Assessing Authority-Cum-Excise & ... vs M/S. East India Cotton Mfg. Co. ... on 23 July, 1981
Civil AppealCourt
Date
Bench
Citation
Keywords
Central Sales Tax Act, 1956, Section 8(3)(b), Section 10(d), Section 10A, manufacture, processing, job work, concessional tax rate, inter-state trade, certificate of registration, Form C, statutory interpretation, tax statute, legislative intent, plain language rule, sale by third party, dyeing, bleaching, sizing.
Sections & Acts
* Central Sales Tax Act, 1956: Sections 6, 7, 8, 8(1), 8(1)(b), 8(2), 8(2A), 8(3), 8(3)(b), 8(4), 8(4)(a), 8(4)(b), 8(5), 10, 10(d), 10A, 10A(1), 13, 13(1) * Punjab General Sales Tax Act, 1948 * Companies Act, 1956 * Central Sales Tax (Registration and Turnover) Rules, 1957: Rule 12, Rule 13
Case details are shown in the header and cards above. Below is the synopsis extracted from the judgment summary.
Subject
Interpretation of "use...in the manufacture...of goods for sale" under Section 8(3)(b) of the Central Sales Tax Act, 1956, specifically whether the sale of manufactured goods must be by the registered dealer himself or can be by a third party for whom job work is performed.
Key Legal Propositions
- Statutory interpretation of taxing statutes should adhere to the plain language, avoiding the addition or subtraction of words unless a clear legislative intent necessitates it.

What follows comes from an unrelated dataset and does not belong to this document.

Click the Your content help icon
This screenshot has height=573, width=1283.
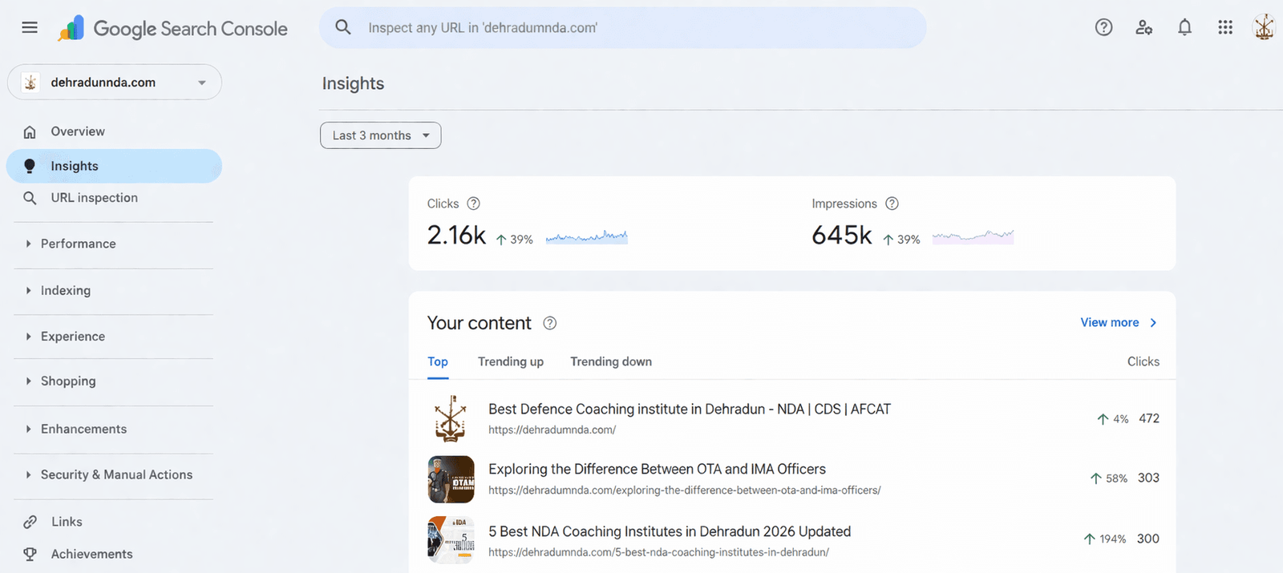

- The expression "for use...in the manufacture...of goods for sale" in Section 8(3)(b) of the Central Sales Tax Act, 1956, does not mandate that the sale of the manufactured goods must be effected by the registered dealer who purchased the raw materials at a concessional rate.
- The deliberate omission of the words "by him" after "for sale" in Section 8(3)(b), in contrast to their inclusion in the context of "resale by him" in the same section, signifies legislative intent that the sale need not be limited to the manufacturing dealer.
- The objective of providing a lower tax rate under Section 8(1)(b) for goods used in manufacture for sale is to prevent manufactured products from becoming unduly expensive; this objective is met irrespective of whether the final sale is by the manufacturing dealer or a third party.
- Processing activities like sizing, bleaching, and dyeing of textiles, which convert grey cloth into a commercially different marketable commodity, qualify as 'manufacture' for the purposes of the Central Sales Tax Act.
Judgment Summary
Background
The assessee, a textile manufacturing company, was registered under the Punjab General Sales Tax Act, 1948, and the Central Sales Tax Act, 1956. Its Certificate of Registration specified "dyeing colours, and other chemicals for use in manufacture." The assessee purchased these goods in the course of inter-state trade using Form C declarations, claiming a concessional tax rate of 3% under Section 8(1)(b) of the Central Sales Tax Act. These purchased goods were utilized partly for manufacturing its own textiles for sale and partly for providing sizing, bleaching, and dyeing services (job work) for third parties, where the final products were intended for sale by those third parties. The Excise and Taxation Officer issued notices to the assessee, alleging misuse of the registration certificate and proposing penalties under Section 10A for contravening Section 10(d) of the Central Sales Tax Act. The officer contended that the concessional purchases were conditional on the assessee's own manufacturing for sale, and job work for third parties did not meet this criterion as it did not involve a 'sale' by the assessee. The Single Judge of the Punjab & Haryana High Court upheld the officer's view. However, a Division Bench of the High Court reversed this decision, holding that "manufacture of goods for sale" did not imply that the sale must be by the assessee itself, and also affirmed that sizing, bleaching, and dyeing constituted 'manufacture'. The Revenue subsequently preferred the present appeal to the Supreme Court.